**Data supplied**
* * *

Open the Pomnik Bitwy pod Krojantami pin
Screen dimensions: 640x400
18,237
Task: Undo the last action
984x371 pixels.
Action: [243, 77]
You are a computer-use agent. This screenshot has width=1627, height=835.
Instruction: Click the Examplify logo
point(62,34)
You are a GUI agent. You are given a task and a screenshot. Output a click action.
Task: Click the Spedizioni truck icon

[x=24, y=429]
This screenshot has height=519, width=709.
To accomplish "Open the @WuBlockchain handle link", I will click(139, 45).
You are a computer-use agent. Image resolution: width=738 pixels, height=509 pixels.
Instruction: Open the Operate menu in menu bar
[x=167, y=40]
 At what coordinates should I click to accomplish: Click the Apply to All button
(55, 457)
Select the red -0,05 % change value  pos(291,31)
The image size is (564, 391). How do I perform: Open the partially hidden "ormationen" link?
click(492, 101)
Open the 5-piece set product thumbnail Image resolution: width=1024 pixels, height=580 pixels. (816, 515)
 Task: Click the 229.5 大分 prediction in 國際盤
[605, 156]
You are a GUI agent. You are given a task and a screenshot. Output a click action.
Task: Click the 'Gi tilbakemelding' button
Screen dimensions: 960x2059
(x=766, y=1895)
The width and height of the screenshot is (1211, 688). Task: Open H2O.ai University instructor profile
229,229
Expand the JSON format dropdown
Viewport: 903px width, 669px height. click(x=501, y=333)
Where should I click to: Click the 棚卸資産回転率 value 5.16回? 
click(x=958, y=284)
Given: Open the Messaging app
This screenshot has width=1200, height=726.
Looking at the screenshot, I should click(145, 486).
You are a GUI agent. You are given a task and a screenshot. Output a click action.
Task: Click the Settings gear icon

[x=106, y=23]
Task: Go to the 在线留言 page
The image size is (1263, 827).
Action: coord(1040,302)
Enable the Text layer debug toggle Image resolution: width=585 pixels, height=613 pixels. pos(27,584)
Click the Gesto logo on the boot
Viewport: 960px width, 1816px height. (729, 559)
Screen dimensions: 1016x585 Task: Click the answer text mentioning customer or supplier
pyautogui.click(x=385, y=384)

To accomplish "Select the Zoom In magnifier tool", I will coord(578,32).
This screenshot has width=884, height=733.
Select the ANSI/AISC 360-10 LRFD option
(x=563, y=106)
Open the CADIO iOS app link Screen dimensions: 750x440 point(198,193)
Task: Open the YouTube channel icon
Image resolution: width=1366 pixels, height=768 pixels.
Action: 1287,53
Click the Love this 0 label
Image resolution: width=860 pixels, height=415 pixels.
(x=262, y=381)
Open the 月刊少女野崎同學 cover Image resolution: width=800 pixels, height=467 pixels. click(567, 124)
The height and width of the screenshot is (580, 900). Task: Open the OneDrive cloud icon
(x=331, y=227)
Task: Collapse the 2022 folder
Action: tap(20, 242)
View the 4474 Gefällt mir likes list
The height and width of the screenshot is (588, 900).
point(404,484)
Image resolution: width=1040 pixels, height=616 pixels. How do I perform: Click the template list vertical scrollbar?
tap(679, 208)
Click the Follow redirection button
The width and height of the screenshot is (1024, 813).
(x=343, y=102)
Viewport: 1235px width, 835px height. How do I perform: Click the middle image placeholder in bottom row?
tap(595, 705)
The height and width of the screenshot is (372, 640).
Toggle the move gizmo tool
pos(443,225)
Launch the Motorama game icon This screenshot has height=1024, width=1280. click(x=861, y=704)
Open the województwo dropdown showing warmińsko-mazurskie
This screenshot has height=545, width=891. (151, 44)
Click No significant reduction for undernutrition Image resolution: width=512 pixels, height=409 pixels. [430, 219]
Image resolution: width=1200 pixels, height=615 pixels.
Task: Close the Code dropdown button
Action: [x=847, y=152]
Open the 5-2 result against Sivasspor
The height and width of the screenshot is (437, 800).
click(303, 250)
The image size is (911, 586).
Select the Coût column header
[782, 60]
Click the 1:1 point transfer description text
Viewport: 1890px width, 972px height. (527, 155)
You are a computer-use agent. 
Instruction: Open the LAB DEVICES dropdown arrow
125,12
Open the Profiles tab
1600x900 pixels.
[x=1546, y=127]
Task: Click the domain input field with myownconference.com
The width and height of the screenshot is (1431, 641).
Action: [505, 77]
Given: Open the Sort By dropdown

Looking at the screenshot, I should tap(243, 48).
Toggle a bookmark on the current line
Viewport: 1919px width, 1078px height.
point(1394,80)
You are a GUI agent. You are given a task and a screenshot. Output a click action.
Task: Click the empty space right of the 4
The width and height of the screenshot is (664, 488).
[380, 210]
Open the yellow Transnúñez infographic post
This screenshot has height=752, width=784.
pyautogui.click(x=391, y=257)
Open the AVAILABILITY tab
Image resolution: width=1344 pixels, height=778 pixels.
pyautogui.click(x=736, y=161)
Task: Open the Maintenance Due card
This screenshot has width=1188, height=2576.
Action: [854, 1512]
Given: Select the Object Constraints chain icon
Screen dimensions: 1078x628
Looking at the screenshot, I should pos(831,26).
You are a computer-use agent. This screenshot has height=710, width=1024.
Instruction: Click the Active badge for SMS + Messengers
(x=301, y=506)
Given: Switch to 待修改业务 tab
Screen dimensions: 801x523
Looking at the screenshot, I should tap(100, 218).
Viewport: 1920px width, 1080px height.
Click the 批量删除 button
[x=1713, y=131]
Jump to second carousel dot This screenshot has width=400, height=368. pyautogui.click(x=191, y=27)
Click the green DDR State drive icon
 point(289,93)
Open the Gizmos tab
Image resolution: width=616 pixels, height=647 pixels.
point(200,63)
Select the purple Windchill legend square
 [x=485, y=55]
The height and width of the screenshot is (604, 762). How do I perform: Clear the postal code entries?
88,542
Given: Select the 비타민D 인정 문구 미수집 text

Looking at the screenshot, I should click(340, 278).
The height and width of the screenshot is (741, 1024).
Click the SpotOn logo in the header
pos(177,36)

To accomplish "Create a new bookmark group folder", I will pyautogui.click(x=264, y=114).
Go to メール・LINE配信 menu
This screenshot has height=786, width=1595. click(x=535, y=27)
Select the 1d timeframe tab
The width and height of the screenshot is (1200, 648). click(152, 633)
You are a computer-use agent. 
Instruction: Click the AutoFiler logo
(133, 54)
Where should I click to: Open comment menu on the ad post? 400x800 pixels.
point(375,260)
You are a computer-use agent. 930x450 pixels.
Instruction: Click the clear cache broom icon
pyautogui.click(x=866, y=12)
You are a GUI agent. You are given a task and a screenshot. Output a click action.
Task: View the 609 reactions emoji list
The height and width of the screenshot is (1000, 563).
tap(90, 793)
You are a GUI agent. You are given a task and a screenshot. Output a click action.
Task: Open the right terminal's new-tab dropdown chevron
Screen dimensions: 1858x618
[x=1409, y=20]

* * *

Restate word for word the lines in the material above from the one with "Click No significant" to the one with "Jump to second"; both of those lines count, and nothing else does.

Click No significant reduction for undernutrition Image resolution: width=512 pixels, height=409 pixels. [430, 219]
Image resolution: width=1200 pixels, height=615 pixels.
Task: Close the Code dropdown button
Action: [x=847, y=152]
Open the 5-2 result against Sivasspor
The height and width of the screenshot is (437, 800).
click(303, 250)
The image size is (911, 586).
Select the Coût column header
[782, 60]
Click the 1:1 point transfer description text
Viewport: 1890px width, 972px height. (527, 155)
You are a computer-use agent. 
Instruction: Open the LAB DEVICES dropdown arrow
125,12
Open the Profiles tab
1600x900 pixels.
[x=1546, y=127]
Task: Click the domain input field with myownconference.com
The width and height of the screenshot is (1431, 641).
Action: [505, 77]
Given: Open the Sort By dropdown

Looking at the screenshot, I should tap(243, 48).
Toggle a bookmark on the current line
Viewport: 1919px width, 1078px height.
point(1394,80)
You are a GUI agent. You are given a task and a screenshot. Output a click action.
Task: Click the empty space right of the 4
The width and height of the screenshot is (664, 488).
[380, 210]
Open the yellow Transnúñez infographic post
This screenshot has height=752, width=784.
pyautogui.click(x=391, y=257)
Open the AVAILABILITY tab
Image resolution: width=1344 pixels, height=778 pixels.
pyautogui.click(x=736, y=161)
Task: Open the Maintenance Due card
This screenshot has width=1188, height=2576.
Action: [854, 1512]
Given: Select the Object Constraints chain icon
Screen dimensions: 1078x628
Looking at the screenshot, I should pos(831,26).
You are a computer-use agent. This screenshot has height=710, width=1024.
Instruction: Click the Active badge for SMS + Messengers
(x=301, y=506)
Given: Switch to 待修改业务 tab
Screen dimensions: 801x523
Looking at the screenshot, I should tap(100, 218).
Viewport: 1920px width, 1080px height.
Click the 批量删除 button
[x=1713, y=131]
Jump to second carousel dot This screenshot has width=400, height=368. pyautogui.click(x=191, y=27)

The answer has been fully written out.